Lorna lanzó un suspiro.
– Bueno, ¿ustedes que es lo qué quieren? Espero que hayan venido a detenerme; cualquier cosa sería mejor que esto.
– ¡Vete a tu casa si quieres! -chilló la madre.
– ¿Y te dejo aquí a que te revuelques en tu autocompasión? No, querida mamá, eso no puede ser.
– Me cuida Seona.
– Seona está muy ocupada con su carrera política -espetó Lorna- y ya no te necesita. Ahora ha encontrado algo más provechoso.
– Eres un monstruo.
– Pues supongo que eso te convierte en el doctor Frankenstein.
– No eres más que un cuerpo vil.
– Y dale. Ahora vas a decirnos que le conociste -se volvió hacia Rebus y Siobhan-. A Evelyn Waugh, autor de Vile Bodies [Cuerpos viles].
– Asquerosa.
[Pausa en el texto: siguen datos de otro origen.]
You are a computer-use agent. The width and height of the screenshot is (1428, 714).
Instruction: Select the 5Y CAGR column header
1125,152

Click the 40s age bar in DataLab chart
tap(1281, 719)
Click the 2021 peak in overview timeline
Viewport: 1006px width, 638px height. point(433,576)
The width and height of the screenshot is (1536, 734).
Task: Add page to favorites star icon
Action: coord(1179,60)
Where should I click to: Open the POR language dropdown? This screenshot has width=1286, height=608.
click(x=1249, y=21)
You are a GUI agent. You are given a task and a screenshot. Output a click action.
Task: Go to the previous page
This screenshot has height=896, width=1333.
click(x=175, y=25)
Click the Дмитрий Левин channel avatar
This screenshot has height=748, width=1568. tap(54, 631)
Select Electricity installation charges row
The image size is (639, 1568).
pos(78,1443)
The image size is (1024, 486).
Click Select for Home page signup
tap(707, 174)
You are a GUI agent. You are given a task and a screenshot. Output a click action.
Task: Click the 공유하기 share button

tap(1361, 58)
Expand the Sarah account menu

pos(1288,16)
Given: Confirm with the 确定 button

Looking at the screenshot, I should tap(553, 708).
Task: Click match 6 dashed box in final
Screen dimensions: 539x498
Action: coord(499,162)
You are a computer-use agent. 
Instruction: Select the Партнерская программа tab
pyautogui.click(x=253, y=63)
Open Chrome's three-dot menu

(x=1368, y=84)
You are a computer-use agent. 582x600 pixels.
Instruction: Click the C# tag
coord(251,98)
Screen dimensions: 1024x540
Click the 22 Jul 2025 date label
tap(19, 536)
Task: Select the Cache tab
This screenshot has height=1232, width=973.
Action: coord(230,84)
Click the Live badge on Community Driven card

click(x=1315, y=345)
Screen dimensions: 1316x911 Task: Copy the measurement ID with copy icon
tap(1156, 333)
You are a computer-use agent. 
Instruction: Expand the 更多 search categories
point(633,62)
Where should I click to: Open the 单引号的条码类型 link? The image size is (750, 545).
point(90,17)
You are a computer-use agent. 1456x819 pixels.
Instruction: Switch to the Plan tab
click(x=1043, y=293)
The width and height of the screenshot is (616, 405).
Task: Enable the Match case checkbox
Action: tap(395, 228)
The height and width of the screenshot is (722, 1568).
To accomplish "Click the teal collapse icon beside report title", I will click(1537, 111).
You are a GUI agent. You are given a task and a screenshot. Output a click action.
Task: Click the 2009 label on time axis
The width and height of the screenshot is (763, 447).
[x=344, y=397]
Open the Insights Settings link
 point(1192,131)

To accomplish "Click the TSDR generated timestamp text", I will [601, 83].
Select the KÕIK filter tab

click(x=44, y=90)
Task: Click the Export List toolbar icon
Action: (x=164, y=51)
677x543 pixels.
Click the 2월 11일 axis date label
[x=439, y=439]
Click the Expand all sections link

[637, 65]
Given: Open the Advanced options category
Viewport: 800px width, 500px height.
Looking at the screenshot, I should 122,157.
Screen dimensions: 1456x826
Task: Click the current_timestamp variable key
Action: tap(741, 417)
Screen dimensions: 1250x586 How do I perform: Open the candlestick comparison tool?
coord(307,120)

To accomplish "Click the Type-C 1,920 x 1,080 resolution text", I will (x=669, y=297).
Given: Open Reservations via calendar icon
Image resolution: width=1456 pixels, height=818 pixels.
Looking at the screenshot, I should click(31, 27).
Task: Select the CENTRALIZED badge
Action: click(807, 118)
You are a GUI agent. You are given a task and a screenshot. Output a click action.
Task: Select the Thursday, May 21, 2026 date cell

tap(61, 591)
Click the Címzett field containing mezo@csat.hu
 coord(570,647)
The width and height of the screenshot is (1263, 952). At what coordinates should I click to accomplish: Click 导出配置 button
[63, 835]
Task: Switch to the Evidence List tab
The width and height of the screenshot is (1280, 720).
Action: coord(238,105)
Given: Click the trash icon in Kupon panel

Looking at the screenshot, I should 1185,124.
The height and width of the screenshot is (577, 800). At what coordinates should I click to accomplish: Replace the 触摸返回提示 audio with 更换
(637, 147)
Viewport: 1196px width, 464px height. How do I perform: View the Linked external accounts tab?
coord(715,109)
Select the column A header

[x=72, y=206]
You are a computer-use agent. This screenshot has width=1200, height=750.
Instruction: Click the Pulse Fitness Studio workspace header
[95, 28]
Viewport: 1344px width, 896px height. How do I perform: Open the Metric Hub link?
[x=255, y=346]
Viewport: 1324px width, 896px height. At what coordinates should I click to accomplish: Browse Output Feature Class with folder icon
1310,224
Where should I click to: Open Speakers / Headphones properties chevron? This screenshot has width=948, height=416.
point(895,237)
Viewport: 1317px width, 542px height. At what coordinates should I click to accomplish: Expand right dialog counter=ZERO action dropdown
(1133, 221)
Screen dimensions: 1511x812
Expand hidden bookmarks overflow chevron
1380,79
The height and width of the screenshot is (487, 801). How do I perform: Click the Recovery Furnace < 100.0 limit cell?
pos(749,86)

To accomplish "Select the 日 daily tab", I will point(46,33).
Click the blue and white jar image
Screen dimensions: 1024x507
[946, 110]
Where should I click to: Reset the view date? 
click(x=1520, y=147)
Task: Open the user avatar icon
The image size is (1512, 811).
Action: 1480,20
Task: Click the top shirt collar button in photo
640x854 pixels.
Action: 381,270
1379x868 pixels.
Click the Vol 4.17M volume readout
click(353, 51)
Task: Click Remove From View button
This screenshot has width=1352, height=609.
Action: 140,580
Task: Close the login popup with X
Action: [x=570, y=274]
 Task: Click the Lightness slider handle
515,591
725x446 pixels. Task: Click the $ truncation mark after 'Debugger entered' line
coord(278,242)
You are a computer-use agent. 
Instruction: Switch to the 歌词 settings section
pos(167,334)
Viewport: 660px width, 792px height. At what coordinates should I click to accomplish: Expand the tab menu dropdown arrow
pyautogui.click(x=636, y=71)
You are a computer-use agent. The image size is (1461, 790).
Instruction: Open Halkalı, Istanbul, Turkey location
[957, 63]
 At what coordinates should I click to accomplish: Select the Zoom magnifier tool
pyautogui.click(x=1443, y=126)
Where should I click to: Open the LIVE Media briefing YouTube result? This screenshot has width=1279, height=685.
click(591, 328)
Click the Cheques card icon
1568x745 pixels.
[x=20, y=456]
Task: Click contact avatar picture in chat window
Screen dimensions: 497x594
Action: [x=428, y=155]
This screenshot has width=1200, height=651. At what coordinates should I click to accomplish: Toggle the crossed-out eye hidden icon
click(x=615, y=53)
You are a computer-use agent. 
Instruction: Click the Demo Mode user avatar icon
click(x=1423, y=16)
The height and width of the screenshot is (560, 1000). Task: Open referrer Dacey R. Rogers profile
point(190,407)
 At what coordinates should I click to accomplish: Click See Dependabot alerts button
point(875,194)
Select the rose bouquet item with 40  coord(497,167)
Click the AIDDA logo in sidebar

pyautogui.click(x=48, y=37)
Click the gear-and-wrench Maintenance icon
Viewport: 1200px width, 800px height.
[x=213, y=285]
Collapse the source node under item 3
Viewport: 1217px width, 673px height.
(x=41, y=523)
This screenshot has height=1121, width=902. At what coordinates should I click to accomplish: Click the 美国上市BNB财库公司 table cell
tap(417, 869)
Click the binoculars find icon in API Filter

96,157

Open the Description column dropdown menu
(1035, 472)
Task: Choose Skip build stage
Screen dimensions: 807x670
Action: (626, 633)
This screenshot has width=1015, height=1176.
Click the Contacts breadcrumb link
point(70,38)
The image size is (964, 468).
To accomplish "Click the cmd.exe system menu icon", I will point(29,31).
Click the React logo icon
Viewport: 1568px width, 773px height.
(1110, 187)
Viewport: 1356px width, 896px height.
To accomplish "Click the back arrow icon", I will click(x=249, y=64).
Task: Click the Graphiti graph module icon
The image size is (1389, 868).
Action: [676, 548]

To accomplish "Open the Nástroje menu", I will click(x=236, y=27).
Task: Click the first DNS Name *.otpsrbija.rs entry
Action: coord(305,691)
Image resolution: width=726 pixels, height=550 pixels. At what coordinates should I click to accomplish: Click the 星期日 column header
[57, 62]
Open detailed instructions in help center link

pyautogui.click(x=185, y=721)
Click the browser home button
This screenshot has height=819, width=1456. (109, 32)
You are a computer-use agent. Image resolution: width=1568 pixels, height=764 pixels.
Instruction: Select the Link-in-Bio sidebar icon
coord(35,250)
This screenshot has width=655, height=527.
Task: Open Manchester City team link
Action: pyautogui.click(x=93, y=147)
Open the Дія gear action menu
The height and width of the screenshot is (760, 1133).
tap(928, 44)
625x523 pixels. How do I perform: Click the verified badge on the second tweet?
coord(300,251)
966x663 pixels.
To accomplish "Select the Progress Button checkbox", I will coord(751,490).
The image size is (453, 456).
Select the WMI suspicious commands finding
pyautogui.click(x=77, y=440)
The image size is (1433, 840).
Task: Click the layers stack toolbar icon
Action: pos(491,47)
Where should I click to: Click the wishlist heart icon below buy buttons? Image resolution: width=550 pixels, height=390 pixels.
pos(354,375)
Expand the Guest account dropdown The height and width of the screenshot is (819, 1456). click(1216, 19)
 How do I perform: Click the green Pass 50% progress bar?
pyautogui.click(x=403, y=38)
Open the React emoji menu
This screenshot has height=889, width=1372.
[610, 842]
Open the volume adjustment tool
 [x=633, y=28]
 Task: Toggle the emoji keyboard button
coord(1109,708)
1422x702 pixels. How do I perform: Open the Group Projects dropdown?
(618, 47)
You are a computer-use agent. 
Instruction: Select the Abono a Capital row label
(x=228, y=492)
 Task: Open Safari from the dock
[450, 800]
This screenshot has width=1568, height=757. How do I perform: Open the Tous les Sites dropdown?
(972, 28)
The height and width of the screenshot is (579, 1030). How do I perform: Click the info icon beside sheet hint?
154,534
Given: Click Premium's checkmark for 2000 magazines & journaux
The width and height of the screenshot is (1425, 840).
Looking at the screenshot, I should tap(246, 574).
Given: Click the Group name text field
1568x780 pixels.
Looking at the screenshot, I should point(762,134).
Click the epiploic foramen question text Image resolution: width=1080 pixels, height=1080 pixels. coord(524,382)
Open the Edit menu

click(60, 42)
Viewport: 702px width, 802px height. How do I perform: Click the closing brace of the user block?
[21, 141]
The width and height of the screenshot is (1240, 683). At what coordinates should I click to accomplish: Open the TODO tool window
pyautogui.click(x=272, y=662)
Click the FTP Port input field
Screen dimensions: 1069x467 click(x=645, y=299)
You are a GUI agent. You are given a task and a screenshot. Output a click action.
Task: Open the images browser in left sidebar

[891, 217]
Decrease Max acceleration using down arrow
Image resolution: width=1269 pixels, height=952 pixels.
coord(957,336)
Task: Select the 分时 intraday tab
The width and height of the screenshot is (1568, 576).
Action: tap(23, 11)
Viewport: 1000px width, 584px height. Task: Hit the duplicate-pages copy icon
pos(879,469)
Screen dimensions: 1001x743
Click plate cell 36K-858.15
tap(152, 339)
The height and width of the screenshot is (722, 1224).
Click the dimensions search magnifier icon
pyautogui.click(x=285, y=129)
Te echabas en brazos de todos los hombres que conocías.
– Y sigo haciéndolo -replicó Lorna con un gruñido mirando de reojo a Rebus-. Mientras que tú sólo te echaste en los brazos de padre porque sabías que era lo que te convenía. Y una vez que obtuviste fama, si te he visto no me acuerdo, en una frase: fin del romance.
– ¿Cómo te atreves? -replicó la anciana con una cólera fría, una furia propia de una mujer más joven.
Siobhan tiró de la manga a Rebus en dirección a la puerta pero Lorna lo advirtió.
– ¡Ah, fíjate, estamos espantando a la pasma! ¿No es una maravilla, madre? ¿Te das cuenta del poderío? -añadió echándose a reír secundada por la anciana.
«Esto es una maldita casa de locos», pensó Rebus; pero inmediatamente consideró que era el proceder normal entre madre e hija, con peleas e insultos para provocar la catarsis. Habían sido tanto tiempo figuras públicas que se habían convertido en actores de su propio melodrama y daban una teatralidad exagerada a sus necias rencillas.